The only mode when it is justified to turn on the lock when driving on more or less decent roads is on a grader. When there are no turns, there is speed (the car is quite capable of driving 100 or more on a fairly average collective farm grader - just be careful with the brakes, they move away from the side vibration and require one or two presses to move the pads into place) and every cobblestone, bump or pit strives turn the car around a vertical axis (along the heading in the sense). The Niva is a short-wheelbase vehicle and therefore side impacts on it have a very significant effect on the course. Enabling the lock allows you to somewhat reduce the effect (at the cost of naturally reducing the service life and increasing gasoline consumption - slipping when turning and small deviations will not disappear).

So when to turn on what?

The basic rule is to turn it on first and then go for the assault. If you can see a boundless swamp ahead with the traces of the Kirovets tractor stretching into the abyss, then you need to stop, turn on 1H and lock, look around and take a detour. The Niva practically cannot overcome such obstacles, but it lands thoroughly in them, so pushing it out with the help of the crew is unrealistic.

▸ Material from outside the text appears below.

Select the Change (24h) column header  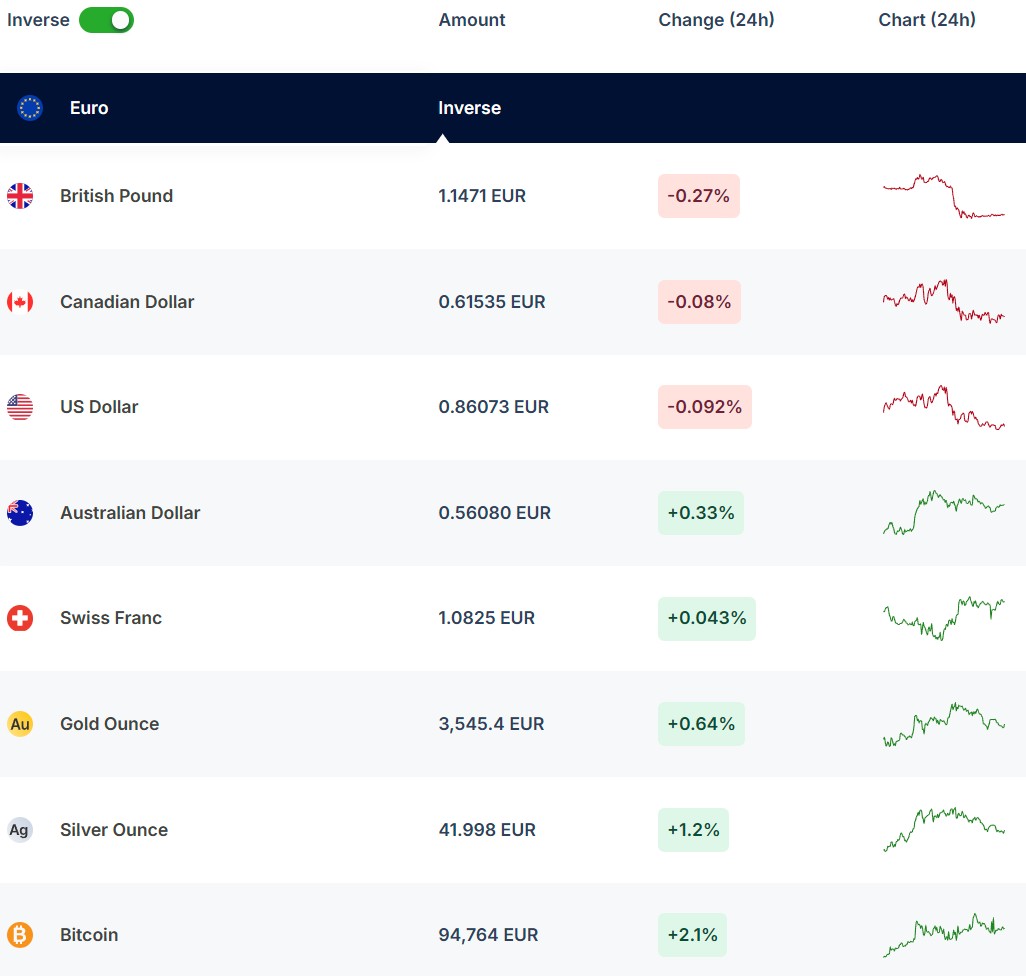(x=716, y=20)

If there is a dry but uneven and generally dubious road (country road) ahead, then it is usually enough to turn on the bottom row. And move forward according to the situation - where exactly at 2n (this is approximately the same as 1v) and can even be up to 5v (this is something between 2v and 3v - you can accelerate up to 80 kilometers), where there is a hillock - reducing speed and moving down to 1n.

If there is a slippery and very doubtful area ahead (mud, snow, puddle, ford), then stop and engage the lock and the lower row. Then it may be too late - if you wait to turn it on until the moment when the car starts to stop for natural reasons (not enough torque or the wheels slip), then there is a noticeable chance of not moving again.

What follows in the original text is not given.